Task to carry out: All entries below are to be copied precisely as they appear.
◇ ◇ ◇
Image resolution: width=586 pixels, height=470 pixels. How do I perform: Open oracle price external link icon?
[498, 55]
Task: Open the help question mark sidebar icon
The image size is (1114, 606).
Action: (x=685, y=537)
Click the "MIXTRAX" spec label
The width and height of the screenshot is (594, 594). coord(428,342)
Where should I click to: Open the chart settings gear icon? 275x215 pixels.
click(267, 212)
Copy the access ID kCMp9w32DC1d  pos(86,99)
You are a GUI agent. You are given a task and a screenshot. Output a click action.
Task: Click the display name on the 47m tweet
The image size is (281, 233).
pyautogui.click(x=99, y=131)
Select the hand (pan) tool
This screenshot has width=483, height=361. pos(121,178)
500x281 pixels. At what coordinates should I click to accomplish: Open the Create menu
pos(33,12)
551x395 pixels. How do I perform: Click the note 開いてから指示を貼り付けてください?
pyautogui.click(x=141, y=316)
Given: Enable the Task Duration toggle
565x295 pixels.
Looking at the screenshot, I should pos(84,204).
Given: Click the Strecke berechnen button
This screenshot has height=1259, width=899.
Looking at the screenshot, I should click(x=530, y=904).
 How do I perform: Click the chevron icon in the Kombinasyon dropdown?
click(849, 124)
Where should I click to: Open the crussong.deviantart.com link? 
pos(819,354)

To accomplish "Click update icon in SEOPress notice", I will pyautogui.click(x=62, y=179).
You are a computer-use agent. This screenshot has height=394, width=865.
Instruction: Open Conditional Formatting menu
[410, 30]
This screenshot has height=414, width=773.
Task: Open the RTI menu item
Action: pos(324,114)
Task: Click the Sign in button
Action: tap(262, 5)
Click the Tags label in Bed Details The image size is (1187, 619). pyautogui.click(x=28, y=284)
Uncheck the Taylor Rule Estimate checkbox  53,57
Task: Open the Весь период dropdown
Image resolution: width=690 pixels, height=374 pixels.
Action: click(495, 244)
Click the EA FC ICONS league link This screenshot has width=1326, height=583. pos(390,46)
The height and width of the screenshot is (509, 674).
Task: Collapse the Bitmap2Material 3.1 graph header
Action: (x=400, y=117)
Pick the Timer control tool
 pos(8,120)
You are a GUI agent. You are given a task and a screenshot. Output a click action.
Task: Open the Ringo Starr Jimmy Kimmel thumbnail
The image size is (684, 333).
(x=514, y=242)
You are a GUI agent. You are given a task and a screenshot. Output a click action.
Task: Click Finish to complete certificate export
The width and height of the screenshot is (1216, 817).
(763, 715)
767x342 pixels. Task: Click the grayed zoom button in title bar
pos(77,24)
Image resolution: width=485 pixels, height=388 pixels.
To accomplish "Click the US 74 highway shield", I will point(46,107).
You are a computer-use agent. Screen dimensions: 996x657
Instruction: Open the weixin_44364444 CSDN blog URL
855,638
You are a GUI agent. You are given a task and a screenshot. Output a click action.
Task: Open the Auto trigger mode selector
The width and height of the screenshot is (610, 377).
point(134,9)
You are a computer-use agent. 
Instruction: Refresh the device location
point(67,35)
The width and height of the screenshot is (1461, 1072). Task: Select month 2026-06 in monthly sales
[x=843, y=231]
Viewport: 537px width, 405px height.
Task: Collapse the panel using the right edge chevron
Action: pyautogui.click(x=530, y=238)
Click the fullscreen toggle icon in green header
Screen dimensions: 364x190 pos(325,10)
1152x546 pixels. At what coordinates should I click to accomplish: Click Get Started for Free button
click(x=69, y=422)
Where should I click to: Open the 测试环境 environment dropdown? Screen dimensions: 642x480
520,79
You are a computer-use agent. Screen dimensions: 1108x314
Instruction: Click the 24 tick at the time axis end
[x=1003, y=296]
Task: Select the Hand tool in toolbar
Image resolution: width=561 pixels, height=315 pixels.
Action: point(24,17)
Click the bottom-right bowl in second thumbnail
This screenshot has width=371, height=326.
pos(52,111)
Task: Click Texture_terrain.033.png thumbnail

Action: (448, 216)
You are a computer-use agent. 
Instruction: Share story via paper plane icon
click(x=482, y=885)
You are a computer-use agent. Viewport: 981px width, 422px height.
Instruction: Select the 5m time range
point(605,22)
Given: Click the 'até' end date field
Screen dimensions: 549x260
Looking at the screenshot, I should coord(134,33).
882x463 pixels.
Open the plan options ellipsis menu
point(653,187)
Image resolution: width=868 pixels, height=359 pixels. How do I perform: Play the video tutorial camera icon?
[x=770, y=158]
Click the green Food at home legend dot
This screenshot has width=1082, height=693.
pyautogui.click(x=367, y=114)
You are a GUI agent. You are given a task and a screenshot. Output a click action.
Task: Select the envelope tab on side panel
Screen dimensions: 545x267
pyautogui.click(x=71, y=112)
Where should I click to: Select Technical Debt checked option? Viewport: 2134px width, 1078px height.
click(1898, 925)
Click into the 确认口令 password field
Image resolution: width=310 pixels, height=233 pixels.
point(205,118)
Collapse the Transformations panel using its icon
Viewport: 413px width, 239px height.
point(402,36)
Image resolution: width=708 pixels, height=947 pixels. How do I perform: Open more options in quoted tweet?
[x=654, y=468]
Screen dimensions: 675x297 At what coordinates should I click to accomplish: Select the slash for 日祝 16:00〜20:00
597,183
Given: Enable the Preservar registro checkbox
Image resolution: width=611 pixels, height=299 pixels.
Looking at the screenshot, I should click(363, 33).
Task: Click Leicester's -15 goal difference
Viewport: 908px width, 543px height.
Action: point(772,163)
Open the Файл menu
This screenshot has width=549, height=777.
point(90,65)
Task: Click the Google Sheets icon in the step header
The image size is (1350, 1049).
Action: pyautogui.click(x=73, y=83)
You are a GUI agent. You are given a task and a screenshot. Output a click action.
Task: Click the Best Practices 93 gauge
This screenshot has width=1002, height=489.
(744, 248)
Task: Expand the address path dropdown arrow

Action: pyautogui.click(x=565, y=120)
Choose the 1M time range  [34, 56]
◇ ◇ ◇
Written solution:
Image resolution: width=586 pixels, height=470 pixels. How do I perform: Open oracle price external link icon?
[498, 55]
Task: Open the help question mark sidebar icon
The image size is (1114, 606).
Action: (x=685, y=537)
Click the "MIXTRAX" spec label
The width and height of the screenshot is (594, 594). coord(428,342)
Where should I click to: Open the chart settings gear icon? 275x215 pixels.
click(267, 212)
Copy the access ID kCMp9w32DC1d  pos(86,99)
You are a GUI agent. You are given a task and a screenshot. Output a click action.
Task: Click the display name on the 47m tweet
The image size is (281, 233).
pyautogui.click(x=99, y=131)
Select the hand (pan) tool
This screenshot has width=483, height=361. pos(121,178)
500x281 pixels. At what coordinates should I click to accomplish: Open the Create menu
pos(33,12)
551x395 pixels. How do I perform: Click the note 開いてから指示を貼り付けてください?
pyautogui.click(x=141, y=316)
Given: Enable the Task Duration toggle
565x295 pixels.
Looking at the screenshot, I should pos(84,204).
Given: Click the Strecke berechnen button
This screenshot has height=1259, width=899.
Looking at the screenshot, I should click(x=530, y=904).
 How do I perform: Click the chevron icon in the Kombinasyon dropdown?
click(849, 124)
Where should I click to: Open the crussong.deviantart.com link? 
pos(819,354)

To accomplish "Click update icon in SEOPress notice", I will pyautogui.click(x=62, y=179).
You are a computer-use agent. This screenshot has height=394, width=865.
Instruction: Open Conditional Formatting menu
[410, 30]
This screenshot has height=414, width=773.
Task: Open the RTI menu item
Action: pos(324,114)
Task: Click the Sign in button
Action: tap(262, 5)
Click the Tags label in Bed Details The image size is (1187, 619). pyautogui.click(x=28, y=284)
Uncheck the Taylor Rule Estimate checkbox  53,57
Task: Open the Весь период dropdown
Image resolution: width=690 pixels, height=374 pixels.
Action: click(495, 244)
Click the EA FC ICONS league link This screenshot has width=1326, height=583. pos(390,46)
The height and width of the screenshot is (509, 674).
Task: Collapse the Bitmap2Material 3.1 graph header
Action: (x=400, y=117)
Pick the Timer control tool
 pos(8,120)
You are a GUI agent. You are given a task and a screenshot. Output a click action.
Task: Open the Ringo Starr Jimmy Kimmel thumbnail
The image size is (684, 333).
(x=514, y=242)
You are a GUI agent. You are given a task and a screenshot. Output a click action.
Task: Click Finish to complete certificate export
The width and height of the screenshot is (1216, 817).
(763, 715)
767x342 pixels. Task: Click the grayed zoom button in title bar
pos(77,24)
Image resolution: width=485 pixels, height=388 pixels.
To accomplish "Click the US 74 highway shield", I will point(46,107).
You are a computer-use agent. Screen dimensions: 996x657
Instruction: Open the weixin_44364444 CSDN blog URL
855,638
You are a GUI agent. You are given a task and a screenshot. Output a click action.
Task: Open the Auto trigger mode selector
The width and height of the screenshot is (610, 377).
point(134,9)
You are a computer-use agent. 
Instruction: Refresh the device location
point(67,35)
The width and height of the screenshot is (1461, 1072). Task: Select month 2026-06 in monthly sales
[x=843, y=231]
Viewport: 537px width, 405px height.
Task: Collapse the panel using the right edge chevron
Action: pyautogui.click(x=530, y=238)
Click the fullscreen toggle icon in green header
Screen dimensions: 364x190 pos(325,10)
1152x546 pixels. At what coordinates should I click to accomplish: Click Get Started for Free button
click(x=69, y=422)
Where should I click to: Open the 测试环境 environment dropdown? Screen dimensions: 642x480
520,79
You are a computer-use agent. Screen dimensions: 1108x314
Instruction: Click the 24 tick at the time axis end
[x=1003, y=296]
Task: Select the Hand tool in toolbar
Image resolution: width=561 pixels, height=315 pixels.
Action: point(24,17)
Click the bottom-right bowl in second thumbnail
This screenshot has width=371, height=326.
pos(52,111)
Task: Click Texture_terrain.033.png thumbnail

Action: (448, 216)
You are a computer-use agent. 
Instruction: Share story via paper plane icon
click(x=482, y=885)
You are a computer-use agent. Viewport: 981px width, 422px height.
Instruction: Select the 5m time range
point(605,22)
Given: Click the 'até' end date field
Screen dimensions: 549x260
Looking at the screenshot, I should coord(134,33).
882x463 pixels.
Open the plan options ellipsis menu
point(653,187)
Image resolution: width=868 pixels, height=359 pixels. How do I perform: Play the video tutorial camera icon?
[x=770, y=158]
Click the green Food at home legend dot
This screenshot has width=1082, height=693.
pyautogui.click(x=367, y=114)
You are a GUI agent. You are given a task and a screenshot. Output a click action.
Task: Select the envelope tab on side panel
Screen dimensions: 545x267
pyautogui.click(x=71, y=112)
Where should I click to: Select Technical Debt checked option? Viewport: 2134px width, 1078px height.
click(1898, 925)
Click into the 确认口令 password field
Image resolution: width=310 pixels, height=233 pixels.
point(205,118)
Collapse the Transformations panel using its icon
Viewport: 413px width, 239px height.
point(402,36)
Image resolution: width=708 pixels, height=947 pixels. How do I perform: Open more options in quoted tweet?
[x=654, y=468]
Screen dimensions: 675x297 At what coordinates should I click to accomplish: Select the slash for 日祝 16:00〜20:00
597,183
Given: Enable the Preservar registro checkbox
Image resolution: width=611 pixels, height=299 pixels.
Looking at the screenshot, I should click(363, 33).
Task: Click Leicester's -15 goal difference
Viewport: 908px width, 543px height.
Action: point(772,163)
Open the Файл menu
This screenshot has width=549, height=777.
point(90,65)
Task: Click the Google Sheets icon in the step header
The image size is (1350, 1049).
Action: pyautogui.click(x=73, y=83)
You are a GUI agent. You are given a task and a screenshot. Output a click action.
Task: Click the Best Practices 93 gauge
This screenshot has width=1002, height=489.
(744, 248)
Task: Expand the address path dropdown arrow

Action: pyautogui.click(x=565, y=120)
Choose the 1M time range  [34, 56]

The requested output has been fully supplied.